Exercises:
A – Answer each of the following from the GQ article about pandemic hobbies:
(i) According to the article, what did seemingly everyone buy back in April?
(ii) Which publication instructed readers to "Stop Trying to Be Productive"?
(iii) Between which two titles does the article say quarantine stretched into a semi-permanent state of reality?
B – Continue the GQ article about pandemic hobbies from its final paragraph.

Text provided:

Juvenile GQ Feature
GQ
Inspiring Tales of 5 Creative People Who Actually Stuck With Their Pandemic Hobbies
Tweet This! 5 Creative People Who Actually Stuck With Their Pandemic Hobbies
Remember when everyone was going to use this weird time to improve themselves in some way? These folks actually did it.
Back in April, when sourdough starters and watercolors ate up our Instagram feeds, and the most fortunate of us still felt like we were killing a few weeks at home, hobbies were a way to fill time. Seemingly everyone bought dried beans and guitars. Anyone with a needle and thread was jumping in to fill the holes left by a national mask shortage.
The backlash, of course, was swift and fierce: plenty of people were so paralyzed by fear and stress that putting brush to canvas felt like an unthinkably Sisyphean task. Not to mention, hobbies were for the privileged. “Stop Trying to Be Productive,” instructed the New York Times. Somewhere between Tiger King and The Vow, quarantine stretched into a semi-permanent state of reality, and the hobby talk died down. Picking up a new creative pastime already feels like a sort of relic from the halcyon days of 2020.

Provided material:
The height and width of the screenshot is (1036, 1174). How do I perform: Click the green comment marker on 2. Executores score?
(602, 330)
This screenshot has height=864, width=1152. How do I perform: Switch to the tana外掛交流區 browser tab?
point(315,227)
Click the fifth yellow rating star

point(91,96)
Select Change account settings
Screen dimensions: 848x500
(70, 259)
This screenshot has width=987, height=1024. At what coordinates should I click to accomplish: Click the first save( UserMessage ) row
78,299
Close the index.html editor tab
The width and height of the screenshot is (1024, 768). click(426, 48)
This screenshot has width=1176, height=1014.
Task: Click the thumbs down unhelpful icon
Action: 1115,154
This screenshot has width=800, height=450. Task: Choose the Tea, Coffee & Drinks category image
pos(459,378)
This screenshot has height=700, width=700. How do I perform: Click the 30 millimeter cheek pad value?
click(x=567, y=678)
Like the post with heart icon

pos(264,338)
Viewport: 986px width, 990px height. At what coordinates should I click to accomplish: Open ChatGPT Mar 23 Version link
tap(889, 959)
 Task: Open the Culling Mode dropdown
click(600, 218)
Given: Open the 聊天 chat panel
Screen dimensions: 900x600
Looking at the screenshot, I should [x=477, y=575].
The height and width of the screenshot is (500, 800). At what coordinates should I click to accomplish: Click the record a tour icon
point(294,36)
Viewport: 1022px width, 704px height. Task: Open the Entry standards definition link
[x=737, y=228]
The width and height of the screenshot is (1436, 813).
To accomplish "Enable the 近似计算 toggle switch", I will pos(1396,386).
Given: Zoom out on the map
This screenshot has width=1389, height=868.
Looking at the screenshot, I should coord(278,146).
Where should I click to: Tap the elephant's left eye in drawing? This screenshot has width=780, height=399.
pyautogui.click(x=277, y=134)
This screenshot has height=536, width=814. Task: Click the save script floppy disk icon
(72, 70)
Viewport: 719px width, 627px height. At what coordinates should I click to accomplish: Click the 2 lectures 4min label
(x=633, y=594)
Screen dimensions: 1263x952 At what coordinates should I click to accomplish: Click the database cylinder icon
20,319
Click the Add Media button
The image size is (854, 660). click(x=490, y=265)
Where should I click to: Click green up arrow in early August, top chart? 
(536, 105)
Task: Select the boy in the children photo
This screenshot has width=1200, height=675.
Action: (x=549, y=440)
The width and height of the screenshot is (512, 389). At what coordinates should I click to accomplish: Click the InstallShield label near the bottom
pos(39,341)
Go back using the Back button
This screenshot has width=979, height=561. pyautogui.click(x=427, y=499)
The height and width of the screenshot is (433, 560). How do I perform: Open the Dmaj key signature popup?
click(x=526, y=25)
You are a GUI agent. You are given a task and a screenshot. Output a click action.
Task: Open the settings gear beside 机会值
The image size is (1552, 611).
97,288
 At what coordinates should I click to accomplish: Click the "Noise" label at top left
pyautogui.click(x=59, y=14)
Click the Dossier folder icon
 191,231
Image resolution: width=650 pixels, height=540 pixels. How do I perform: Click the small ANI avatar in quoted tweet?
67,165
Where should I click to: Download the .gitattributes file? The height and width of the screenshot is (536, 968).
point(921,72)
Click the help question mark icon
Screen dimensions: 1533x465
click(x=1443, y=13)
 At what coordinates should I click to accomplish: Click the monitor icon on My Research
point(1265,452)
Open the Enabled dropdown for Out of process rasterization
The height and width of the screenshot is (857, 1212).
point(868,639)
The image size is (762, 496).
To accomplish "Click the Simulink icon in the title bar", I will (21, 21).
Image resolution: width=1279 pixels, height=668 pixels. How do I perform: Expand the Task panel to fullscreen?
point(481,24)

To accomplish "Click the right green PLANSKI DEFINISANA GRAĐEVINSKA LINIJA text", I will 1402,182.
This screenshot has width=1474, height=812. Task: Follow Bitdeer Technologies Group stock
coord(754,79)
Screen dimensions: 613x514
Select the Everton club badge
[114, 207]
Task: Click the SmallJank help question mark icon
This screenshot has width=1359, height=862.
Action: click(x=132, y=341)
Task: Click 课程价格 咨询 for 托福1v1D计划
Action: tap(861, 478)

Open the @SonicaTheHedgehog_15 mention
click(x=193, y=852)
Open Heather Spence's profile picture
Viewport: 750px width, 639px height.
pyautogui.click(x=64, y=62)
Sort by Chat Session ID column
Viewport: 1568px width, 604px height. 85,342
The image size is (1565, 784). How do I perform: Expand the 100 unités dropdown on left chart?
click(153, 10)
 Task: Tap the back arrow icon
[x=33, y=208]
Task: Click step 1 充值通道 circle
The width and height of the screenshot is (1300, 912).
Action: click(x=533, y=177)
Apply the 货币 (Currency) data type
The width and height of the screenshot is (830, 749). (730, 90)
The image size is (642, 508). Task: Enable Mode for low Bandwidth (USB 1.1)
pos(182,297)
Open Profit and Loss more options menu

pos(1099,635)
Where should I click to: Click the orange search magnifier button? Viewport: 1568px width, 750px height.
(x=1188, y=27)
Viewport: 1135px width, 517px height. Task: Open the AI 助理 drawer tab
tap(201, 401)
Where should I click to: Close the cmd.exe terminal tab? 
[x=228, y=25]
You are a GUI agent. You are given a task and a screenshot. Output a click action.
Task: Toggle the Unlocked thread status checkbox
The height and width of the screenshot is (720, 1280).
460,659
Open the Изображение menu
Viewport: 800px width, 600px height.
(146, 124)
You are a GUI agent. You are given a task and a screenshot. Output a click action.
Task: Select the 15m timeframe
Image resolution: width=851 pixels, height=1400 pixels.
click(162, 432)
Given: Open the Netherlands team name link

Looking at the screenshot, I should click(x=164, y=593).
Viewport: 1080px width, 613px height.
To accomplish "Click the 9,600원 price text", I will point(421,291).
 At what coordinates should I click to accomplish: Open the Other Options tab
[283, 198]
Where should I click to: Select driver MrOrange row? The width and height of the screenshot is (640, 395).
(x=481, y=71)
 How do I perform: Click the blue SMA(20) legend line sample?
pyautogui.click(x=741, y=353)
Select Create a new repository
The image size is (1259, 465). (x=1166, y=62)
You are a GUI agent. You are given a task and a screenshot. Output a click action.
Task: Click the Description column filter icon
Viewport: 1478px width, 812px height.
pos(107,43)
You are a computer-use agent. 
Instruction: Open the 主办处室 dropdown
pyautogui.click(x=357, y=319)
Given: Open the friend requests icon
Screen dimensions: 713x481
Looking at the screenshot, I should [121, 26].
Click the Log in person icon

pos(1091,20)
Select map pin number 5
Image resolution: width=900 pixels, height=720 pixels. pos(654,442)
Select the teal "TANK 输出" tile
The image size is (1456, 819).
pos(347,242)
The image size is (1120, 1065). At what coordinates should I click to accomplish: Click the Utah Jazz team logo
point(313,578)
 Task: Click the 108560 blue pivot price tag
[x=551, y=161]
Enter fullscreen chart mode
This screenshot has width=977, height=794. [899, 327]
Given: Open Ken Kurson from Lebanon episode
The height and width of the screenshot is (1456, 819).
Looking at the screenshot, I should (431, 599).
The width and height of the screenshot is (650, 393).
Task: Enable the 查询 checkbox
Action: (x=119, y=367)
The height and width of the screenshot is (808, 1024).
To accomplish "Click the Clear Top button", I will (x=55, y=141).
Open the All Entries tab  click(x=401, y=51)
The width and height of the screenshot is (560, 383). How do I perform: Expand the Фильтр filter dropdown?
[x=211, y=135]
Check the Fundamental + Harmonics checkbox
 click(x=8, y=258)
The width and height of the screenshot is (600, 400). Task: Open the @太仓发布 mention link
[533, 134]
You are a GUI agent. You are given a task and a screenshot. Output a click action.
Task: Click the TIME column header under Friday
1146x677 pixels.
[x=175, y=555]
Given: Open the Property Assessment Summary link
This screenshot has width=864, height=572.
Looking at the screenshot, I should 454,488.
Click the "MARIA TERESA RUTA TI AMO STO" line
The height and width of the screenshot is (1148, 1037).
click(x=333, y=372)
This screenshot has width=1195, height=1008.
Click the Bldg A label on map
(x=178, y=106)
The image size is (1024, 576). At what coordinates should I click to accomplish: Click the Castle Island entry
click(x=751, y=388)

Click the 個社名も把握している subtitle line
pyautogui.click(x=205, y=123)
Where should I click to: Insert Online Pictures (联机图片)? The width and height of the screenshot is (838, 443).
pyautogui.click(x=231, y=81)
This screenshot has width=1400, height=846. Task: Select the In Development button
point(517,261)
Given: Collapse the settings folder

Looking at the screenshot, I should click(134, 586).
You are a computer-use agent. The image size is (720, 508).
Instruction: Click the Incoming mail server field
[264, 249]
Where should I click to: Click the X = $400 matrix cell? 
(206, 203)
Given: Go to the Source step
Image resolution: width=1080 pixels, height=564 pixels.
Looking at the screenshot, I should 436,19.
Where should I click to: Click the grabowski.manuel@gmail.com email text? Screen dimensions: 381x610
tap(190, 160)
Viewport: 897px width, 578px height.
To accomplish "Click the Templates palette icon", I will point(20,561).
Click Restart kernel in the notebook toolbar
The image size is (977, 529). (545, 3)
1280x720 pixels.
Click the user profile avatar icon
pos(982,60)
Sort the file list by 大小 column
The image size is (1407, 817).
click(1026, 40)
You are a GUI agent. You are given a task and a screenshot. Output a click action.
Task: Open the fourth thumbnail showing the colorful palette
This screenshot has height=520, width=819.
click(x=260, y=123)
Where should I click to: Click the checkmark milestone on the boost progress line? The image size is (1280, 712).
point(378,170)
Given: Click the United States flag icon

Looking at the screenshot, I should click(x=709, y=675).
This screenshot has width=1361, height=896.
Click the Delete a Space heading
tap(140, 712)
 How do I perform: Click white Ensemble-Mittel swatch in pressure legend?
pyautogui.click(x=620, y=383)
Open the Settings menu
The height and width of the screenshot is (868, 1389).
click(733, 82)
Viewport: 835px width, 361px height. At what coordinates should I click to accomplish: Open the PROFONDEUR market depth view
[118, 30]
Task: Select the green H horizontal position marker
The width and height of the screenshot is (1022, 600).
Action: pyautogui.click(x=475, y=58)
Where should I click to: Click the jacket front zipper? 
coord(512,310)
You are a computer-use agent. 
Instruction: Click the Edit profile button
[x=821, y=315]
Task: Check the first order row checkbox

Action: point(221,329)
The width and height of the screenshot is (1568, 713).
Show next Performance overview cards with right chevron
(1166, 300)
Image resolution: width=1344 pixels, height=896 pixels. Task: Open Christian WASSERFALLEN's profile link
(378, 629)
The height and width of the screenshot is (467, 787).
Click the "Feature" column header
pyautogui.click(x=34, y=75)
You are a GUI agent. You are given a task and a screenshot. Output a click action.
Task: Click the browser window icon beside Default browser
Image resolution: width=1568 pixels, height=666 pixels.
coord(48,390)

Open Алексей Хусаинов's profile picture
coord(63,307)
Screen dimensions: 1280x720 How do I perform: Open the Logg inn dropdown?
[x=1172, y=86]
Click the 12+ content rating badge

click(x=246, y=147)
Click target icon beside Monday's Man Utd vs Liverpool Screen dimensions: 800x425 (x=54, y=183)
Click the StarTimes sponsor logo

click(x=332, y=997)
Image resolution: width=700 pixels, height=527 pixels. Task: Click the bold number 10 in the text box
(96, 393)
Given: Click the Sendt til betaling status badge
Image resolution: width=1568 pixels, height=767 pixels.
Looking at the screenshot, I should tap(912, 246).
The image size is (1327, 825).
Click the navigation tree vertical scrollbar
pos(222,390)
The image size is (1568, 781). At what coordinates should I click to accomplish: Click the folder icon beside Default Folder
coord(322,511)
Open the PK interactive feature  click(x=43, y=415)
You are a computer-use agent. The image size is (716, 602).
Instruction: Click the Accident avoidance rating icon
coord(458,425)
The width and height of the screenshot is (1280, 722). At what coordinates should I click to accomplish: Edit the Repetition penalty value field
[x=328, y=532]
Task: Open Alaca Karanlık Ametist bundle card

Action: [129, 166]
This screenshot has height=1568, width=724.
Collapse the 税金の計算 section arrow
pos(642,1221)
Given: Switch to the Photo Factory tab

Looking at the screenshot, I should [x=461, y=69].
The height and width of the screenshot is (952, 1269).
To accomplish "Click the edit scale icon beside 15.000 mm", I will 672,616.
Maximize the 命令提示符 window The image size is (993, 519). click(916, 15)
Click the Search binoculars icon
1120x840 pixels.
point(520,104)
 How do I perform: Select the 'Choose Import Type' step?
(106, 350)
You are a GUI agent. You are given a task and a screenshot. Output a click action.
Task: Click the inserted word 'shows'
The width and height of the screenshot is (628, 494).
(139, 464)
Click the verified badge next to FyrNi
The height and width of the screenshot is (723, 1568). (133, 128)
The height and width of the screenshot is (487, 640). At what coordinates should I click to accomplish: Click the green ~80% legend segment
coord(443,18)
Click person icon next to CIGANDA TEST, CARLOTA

Answers for each item:
A –
(i) Dried beans and guitars.
(ii) The New York Times.
(iii) Tiger King and The Vow.

B –
But some people did start new projects, and kept at them. It’s no secret that pursuing a challenging activity that’s not what you do for work promises all kinds of psychological benefits. And the conditions of our current reality still might make hobbies a promising source of well-being—the pandemic is still with us; scanning the news of the day is still a recipe for a firmly clenched jaw. So GQ talked to five creative people who stuck with their pandemic hobbies to find out what they’re still getting out of it.
Juvenile, rapper: furniture making
My wife asked me to build racks for her store long before the pandemic. She created a monster. But when the pandemic started, I focused on making robots and lamps. Now I make anything from chandeliers to sofas, chairs, tables, liquor dispensers…the list is long. Anything that comes to mind that I can do with pipes. I’m thinking of things every day. I like using old stuff and making it look like something brand new.
I was raised by a carpenter, so I learned from him. I took a few electrician classes from my father-in-law, and now I’m taking stuff that electricians use and incorporating it into what I do. I also learned how to do tile work. I get materials everywhere. You might see me walking through Home Depot, you might see me in a local plumbing spot.
I get a kick out of how it looks when it’s done. If you see me putting it together, you’ll be, like, “What the hell are you doing?” And then when you see it finished, you’re, like, “Damn.” It’s more than putting pipes together. I’ve made it into an art form. I had a trombone that I made for Trombone Shorty that’s hanging up in his studio now. The joy it brings to others means a lot to me. I get the same feeling when I’m finished that music gives me, when I put an album or a song together. Now I see why a lot of people do multiple things. I don’t know what it is, but making something with your hands is like a high that you can’t explain.